Top of DATA FOR PROCESSING
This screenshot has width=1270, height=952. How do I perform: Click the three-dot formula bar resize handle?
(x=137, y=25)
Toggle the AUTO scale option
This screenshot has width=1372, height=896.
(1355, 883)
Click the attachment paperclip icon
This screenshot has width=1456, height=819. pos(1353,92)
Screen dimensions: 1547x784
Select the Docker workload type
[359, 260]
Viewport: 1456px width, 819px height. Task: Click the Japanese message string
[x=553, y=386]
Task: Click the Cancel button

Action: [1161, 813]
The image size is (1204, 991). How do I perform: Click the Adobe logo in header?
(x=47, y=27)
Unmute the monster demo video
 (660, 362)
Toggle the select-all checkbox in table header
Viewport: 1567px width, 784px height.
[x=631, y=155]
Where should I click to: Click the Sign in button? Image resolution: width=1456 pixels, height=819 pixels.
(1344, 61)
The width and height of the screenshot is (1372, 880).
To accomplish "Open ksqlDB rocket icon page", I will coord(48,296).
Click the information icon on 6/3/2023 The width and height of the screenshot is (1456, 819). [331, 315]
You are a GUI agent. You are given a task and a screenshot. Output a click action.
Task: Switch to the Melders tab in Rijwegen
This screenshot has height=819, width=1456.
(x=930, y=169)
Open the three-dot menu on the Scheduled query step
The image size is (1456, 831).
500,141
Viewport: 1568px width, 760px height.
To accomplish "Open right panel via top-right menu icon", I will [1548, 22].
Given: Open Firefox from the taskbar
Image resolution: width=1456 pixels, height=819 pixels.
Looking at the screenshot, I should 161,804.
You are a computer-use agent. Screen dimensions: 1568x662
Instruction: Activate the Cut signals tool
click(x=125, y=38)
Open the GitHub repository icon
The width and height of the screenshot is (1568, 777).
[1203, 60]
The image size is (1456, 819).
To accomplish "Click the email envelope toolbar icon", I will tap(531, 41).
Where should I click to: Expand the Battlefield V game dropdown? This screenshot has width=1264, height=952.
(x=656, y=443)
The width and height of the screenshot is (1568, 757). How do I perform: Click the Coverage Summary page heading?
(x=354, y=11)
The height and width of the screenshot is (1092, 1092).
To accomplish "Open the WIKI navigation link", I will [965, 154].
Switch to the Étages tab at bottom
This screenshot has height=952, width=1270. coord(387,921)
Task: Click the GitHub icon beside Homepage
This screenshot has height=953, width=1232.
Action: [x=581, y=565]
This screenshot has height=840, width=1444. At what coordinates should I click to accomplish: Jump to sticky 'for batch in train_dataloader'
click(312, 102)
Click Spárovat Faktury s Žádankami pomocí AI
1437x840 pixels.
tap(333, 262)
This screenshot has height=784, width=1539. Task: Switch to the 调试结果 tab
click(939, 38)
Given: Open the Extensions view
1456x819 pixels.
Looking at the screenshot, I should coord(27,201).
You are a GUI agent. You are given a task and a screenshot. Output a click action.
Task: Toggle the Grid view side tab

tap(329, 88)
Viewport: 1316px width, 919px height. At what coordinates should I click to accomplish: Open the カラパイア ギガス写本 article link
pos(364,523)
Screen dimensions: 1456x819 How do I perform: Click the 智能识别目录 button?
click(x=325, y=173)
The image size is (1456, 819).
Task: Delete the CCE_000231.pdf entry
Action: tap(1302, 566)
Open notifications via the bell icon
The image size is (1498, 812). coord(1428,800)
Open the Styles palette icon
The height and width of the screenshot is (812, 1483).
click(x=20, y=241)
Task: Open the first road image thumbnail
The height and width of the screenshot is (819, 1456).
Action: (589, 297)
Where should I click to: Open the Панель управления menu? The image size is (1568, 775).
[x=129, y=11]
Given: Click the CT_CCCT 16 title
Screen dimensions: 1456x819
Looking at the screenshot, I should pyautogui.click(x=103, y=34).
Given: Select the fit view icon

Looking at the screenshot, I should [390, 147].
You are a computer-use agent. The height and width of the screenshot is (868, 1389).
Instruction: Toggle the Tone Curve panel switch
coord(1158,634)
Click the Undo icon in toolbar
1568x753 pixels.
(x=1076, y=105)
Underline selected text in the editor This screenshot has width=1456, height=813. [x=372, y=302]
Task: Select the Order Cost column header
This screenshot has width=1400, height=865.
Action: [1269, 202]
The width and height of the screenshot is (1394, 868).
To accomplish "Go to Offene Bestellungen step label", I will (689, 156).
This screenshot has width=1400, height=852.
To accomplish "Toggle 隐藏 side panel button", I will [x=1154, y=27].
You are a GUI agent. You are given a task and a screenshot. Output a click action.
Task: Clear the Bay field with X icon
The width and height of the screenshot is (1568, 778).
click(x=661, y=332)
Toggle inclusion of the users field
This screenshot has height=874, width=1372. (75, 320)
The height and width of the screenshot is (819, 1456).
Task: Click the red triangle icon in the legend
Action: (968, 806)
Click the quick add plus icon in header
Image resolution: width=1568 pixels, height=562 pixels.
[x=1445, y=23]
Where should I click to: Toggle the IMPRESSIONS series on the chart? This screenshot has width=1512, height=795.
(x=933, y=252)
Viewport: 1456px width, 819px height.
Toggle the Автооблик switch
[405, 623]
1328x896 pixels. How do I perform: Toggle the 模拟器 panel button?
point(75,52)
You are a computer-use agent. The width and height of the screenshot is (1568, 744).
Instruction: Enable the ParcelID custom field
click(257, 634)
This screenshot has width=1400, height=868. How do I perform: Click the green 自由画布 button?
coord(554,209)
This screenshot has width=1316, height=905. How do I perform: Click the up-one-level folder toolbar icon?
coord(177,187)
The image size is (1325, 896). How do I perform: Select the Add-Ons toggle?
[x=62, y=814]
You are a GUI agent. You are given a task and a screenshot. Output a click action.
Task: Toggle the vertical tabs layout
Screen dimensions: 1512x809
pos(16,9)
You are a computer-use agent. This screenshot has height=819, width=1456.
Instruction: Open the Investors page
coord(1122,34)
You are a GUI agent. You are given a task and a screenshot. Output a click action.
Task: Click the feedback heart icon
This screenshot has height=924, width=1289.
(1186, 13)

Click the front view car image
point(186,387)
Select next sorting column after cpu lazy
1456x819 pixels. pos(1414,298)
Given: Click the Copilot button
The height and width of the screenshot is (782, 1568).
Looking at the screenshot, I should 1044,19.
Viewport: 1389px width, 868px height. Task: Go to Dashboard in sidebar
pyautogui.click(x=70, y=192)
Bottom of DATA FOR PROCESSING
TASK STATEMENT -
Across the records above, how many lines contain the word "computer"? Give the number by itself.

COMPLETED EXERCISE -
4